The story of 15 Poplar Street, McAdam, was established as a result of friendship. Two souls merged in the little town of McAdam, NB, and their alliance proved so strong that they decided to buy land, side by side to each other. Phyllis’ home was built first. Nana told me the story once of the day she looked out from Phyllis’ living room onto the barren lot of 15 Poplar. She stood with her beloved friend bursting with joy at the thought that her dream would soon become a reality.
My Nan was extremely pragmatic. Her dreams sored in her mind and heart, but never above and beyond the means of what could be achieved. She was delighted with all she needed, never reduced by demanding wants. Her home was a 1000 square foot bungalow including three bedrooms, 1 bathroom, an eat-in kitchen, a combined dining and living room. They built a closet with a laundry chute that emptied into the basement. It was perfect in every way.

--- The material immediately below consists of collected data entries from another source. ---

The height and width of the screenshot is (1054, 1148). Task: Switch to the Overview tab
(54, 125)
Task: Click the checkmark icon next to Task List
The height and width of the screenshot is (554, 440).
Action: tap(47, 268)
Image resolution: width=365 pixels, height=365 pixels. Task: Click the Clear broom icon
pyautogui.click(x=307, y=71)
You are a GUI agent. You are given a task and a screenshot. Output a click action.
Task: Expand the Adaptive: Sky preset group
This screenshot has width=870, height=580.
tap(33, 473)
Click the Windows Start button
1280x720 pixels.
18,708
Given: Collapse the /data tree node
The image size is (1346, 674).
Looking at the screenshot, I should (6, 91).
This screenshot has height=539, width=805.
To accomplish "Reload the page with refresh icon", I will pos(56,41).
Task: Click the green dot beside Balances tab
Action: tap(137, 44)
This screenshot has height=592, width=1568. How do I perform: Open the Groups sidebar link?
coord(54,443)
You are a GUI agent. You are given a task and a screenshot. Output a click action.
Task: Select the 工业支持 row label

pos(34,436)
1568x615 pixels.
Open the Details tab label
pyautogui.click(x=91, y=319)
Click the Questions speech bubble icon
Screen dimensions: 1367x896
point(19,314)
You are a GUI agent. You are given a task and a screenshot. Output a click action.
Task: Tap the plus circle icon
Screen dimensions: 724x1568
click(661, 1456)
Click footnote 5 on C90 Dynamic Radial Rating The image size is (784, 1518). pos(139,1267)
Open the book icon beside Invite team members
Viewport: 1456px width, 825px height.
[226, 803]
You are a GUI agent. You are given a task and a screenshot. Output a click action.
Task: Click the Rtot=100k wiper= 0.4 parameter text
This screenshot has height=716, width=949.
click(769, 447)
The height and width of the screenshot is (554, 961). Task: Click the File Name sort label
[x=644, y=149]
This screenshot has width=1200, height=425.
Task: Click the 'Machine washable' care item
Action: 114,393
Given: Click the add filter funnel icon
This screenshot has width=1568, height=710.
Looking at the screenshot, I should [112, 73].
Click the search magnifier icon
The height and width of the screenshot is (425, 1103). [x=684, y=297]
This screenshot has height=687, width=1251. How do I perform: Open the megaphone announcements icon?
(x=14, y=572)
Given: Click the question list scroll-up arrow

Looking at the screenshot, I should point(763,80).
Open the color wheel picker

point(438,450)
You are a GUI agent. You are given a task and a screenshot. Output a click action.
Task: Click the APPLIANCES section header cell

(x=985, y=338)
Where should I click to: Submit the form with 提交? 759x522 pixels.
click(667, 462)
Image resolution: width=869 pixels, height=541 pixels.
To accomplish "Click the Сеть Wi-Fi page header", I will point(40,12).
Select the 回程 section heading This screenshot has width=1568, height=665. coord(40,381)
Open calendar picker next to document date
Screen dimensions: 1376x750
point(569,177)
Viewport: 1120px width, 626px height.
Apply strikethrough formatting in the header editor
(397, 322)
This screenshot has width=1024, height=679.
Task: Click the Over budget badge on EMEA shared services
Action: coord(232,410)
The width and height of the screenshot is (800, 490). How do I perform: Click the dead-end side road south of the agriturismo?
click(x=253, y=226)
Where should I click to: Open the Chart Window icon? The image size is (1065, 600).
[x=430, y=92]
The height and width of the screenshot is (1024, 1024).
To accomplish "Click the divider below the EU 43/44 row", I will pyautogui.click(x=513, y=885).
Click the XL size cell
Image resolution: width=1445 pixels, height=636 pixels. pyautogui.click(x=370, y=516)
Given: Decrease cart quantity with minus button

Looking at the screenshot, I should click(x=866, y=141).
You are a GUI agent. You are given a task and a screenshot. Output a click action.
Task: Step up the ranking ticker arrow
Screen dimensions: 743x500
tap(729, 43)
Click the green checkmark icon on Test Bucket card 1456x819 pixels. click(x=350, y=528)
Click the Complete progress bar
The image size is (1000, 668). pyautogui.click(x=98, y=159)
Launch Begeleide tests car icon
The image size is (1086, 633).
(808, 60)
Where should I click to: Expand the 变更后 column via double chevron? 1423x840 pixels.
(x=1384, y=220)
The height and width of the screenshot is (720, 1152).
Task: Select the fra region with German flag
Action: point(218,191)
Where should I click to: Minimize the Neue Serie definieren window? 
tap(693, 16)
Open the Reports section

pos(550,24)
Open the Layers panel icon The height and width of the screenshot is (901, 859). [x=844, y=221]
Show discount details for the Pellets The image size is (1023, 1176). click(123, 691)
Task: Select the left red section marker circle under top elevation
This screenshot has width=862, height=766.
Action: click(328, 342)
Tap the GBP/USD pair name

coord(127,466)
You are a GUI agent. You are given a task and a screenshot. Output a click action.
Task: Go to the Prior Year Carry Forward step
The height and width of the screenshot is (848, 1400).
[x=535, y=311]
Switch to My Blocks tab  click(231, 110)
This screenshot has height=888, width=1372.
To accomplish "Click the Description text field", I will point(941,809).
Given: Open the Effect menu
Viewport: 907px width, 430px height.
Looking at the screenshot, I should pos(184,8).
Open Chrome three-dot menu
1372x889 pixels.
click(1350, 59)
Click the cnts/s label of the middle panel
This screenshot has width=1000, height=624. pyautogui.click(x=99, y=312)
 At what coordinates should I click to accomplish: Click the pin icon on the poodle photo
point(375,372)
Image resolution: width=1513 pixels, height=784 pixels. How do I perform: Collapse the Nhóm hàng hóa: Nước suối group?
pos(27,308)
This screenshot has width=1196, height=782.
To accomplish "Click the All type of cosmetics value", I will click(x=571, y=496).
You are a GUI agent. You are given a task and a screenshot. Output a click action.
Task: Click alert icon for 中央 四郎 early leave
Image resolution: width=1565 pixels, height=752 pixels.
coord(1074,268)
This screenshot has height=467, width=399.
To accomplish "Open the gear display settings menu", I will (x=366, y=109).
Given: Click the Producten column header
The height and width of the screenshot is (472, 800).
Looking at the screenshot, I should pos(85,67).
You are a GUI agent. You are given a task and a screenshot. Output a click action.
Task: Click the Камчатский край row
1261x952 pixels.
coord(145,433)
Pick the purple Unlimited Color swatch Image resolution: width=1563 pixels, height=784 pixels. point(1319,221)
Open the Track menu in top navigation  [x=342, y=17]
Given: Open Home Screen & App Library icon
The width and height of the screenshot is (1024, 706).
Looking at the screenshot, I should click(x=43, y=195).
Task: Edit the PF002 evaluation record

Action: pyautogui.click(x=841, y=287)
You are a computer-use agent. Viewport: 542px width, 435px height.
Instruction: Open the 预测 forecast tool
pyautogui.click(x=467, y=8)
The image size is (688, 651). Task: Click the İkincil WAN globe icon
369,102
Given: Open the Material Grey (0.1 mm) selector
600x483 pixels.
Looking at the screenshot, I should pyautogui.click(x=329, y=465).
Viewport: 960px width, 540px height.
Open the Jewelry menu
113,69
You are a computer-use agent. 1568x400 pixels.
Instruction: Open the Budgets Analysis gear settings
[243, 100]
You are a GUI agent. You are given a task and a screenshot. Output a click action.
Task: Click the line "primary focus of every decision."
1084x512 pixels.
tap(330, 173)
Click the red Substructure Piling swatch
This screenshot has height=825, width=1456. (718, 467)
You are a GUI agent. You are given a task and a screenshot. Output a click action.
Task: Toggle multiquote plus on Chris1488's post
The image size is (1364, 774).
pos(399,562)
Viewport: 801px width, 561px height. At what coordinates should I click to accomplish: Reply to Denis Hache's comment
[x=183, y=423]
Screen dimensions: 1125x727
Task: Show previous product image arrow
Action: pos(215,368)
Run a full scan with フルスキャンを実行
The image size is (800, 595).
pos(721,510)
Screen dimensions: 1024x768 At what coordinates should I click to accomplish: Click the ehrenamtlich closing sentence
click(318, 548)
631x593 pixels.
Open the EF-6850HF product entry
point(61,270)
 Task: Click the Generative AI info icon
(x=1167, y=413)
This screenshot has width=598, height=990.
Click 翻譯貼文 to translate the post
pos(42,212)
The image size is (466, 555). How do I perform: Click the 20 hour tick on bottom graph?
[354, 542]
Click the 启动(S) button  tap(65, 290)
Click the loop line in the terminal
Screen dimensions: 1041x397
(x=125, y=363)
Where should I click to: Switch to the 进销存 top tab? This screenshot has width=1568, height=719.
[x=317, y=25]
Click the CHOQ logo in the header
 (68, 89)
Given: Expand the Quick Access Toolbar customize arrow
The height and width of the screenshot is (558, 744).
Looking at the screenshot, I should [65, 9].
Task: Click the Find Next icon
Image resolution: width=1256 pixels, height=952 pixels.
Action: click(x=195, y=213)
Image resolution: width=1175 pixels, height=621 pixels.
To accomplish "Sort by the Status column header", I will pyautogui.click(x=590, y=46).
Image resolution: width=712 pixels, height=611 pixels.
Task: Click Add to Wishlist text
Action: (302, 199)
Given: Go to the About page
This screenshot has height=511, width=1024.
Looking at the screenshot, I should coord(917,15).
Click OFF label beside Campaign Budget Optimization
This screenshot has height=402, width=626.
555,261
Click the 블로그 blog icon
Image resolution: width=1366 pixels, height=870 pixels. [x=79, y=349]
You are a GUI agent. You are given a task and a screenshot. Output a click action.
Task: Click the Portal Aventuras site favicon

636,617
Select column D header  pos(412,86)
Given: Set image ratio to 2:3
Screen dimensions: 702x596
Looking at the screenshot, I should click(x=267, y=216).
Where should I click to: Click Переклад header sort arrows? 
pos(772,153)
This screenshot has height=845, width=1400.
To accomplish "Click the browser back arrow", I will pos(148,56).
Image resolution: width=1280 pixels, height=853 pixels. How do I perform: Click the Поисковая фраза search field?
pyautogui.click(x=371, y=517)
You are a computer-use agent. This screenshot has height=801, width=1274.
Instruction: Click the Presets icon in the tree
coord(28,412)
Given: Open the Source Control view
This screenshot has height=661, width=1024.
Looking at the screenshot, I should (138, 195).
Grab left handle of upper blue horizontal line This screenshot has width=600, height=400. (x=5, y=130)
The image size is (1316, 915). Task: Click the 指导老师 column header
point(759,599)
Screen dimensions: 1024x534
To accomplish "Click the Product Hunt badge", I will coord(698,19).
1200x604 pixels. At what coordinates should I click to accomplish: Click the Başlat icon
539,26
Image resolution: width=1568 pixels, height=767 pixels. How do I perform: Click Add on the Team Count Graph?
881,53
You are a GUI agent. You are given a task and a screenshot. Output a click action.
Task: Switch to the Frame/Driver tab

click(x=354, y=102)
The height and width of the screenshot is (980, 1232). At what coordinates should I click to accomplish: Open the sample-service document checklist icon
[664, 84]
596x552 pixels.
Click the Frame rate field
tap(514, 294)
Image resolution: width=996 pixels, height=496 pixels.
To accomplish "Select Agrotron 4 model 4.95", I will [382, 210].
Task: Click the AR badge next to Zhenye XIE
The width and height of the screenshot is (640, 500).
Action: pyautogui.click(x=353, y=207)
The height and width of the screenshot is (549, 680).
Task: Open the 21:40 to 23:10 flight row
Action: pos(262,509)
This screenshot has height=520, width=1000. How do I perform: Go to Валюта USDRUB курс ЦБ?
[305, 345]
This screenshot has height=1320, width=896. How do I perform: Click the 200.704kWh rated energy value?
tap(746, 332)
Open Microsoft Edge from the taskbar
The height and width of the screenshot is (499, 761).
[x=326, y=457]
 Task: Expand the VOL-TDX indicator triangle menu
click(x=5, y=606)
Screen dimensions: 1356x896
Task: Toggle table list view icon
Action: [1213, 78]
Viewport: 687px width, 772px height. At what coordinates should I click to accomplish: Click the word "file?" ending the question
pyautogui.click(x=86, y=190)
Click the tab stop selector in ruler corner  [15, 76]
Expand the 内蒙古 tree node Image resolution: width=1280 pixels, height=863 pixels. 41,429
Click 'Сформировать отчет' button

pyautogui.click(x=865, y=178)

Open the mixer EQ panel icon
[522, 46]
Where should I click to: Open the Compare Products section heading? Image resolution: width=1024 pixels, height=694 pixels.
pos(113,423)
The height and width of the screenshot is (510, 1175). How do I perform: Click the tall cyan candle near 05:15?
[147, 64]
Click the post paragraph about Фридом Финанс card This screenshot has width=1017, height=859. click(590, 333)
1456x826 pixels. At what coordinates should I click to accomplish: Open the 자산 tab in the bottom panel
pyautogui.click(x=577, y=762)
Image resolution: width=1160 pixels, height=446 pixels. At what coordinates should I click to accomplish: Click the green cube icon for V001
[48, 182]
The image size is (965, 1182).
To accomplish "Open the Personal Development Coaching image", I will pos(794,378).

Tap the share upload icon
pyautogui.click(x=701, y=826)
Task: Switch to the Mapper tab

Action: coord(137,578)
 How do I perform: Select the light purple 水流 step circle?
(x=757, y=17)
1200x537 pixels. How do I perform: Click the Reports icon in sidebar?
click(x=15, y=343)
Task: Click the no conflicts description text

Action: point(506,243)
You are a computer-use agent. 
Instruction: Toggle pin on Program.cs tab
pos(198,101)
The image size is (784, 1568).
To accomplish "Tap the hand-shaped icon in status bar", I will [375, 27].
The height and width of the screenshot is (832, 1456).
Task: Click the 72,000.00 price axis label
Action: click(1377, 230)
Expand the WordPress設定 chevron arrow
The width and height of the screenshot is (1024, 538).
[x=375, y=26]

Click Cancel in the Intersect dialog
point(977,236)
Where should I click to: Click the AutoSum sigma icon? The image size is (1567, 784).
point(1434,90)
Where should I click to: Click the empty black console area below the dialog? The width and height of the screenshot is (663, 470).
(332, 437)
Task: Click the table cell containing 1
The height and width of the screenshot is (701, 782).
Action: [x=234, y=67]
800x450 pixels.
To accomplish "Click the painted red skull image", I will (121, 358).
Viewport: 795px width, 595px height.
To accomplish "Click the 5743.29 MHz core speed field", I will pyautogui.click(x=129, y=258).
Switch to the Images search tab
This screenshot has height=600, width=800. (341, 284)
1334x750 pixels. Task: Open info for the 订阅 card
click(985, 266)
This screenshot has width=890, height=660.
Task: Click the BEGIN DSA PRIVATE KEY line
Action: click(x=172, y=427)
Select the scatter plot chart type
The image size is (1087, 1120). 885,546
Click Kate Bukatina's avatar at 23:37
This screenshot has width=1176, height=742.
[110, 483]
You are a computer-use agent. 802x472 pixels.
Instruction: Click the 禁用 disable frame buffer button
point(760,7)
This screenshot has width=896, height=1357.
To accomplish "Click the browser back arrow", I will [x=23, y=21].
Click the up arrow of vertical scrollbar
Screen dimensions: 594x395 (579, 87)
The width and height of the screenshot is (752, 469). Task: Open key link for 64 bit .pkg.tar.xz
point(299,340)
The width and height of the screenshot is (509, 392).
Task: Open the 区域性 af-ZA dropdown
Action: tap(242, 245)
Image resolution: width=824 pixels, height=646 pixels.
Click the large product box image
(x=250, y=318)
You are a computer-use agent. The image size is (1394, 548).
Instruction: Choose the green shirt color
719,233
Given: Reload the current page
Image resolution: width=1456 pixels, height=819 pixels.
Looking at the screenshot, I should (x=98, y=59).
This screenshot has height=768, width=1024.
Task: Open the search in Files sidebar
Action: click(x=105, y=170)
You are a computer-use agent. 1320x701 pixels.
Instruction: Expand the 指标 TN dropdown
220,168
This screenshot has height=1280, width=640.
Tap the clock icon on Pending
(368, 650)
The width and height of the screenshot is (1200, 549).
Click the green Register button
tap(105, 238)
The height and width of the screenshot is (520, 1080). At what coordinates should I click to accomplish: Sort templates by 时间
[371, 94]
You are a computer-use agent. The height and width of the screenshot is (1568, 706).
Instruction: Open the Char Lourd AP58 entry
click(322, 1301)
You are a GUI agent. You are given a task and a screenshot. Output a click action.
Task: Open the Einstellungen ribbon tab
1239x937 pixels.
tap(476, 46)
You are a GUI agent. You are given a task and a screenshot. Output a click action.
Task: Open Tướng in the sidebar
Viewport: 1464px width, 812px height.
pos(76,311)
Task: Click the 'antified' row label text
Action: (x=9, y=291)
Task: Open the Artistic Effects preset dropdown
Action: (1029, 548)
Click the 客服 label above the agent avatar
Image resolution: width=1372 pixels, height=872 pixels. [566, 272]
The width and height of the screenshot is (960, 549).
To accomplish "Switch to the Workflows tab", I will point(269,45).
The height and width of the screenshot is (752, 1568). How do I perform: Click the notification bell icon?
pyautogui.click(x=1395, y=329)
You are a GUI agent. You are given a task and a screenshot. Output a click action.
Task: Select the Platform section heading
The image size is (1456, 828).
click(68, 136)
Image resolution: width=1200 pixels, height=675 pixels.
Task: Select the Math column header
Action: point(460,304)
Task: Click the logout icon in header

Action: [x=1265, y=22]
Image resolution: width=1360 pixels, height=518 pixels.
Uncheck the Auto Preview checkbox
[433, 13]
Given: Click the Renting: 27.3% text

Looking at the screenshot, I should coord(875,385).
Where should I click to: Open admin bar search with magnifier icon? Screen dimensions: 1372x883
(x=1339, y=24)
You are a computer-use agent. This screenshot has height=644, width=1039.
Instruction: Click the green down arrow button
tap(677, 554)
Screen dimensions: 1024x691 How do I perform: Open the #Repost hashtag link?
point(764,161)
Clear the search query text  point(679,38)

My grandparents, Patricia and Stanley Little, raised their two children, Carolyn and James, in this home. Carolyn got ready for her wedding in this home. The grandchildren ran around and baked cookies with their grandmother in this home (and had a great deal of fun with the laundry chute). Soon the great-grandchildren would be singing “Happy Birthday” in this home and drooling over another cake made by “GG” (Great-grandmother). The house was full. The house also emptied. Nan came home from hospital births with her heart full. She also came home from hospital deaths and funerals with her heart broken. She came home countless times to someone. But then there were times she came home to no one. Over 70 years the walls of 15 Poplar Street captured a plethora of stories and memories. Stories that transcended the foundation that was laid in the early 50s and emerged from the life of a woman who lived nearly a century.
What gives a home value? Is it the cost of materials to build? Is it the location? Do we assign value based on what a property could be? It certainly can be all that and more, but I’ll tell you what my Nan taught me about the value of real estate, and it’s simple: the value lies in you. YOU are what makes real estate valuable. It is what you bring to it – your dreams, your vision, your heart and soul, your resources, your gifts, whether tangible or intangible. Regardless of your intention, your home or property reflects a great deal about yourself.
Nana’s heart made her habitat a place that met a profound need in humanity: a need for connection, belonging, and nurturing. What I’ve learned from my Nana about real estate is that the spirit of friendship, family, and community can continue to be honored and celebrated in our properties, if only we don’t neglect them in our hearts. Whether it’s an ordinary 1000 square foot bungalow or a 10,000 square foot palace, its true potential does not lie in your pocketbook but in your heart. Thank you, Nana, for teaching me that.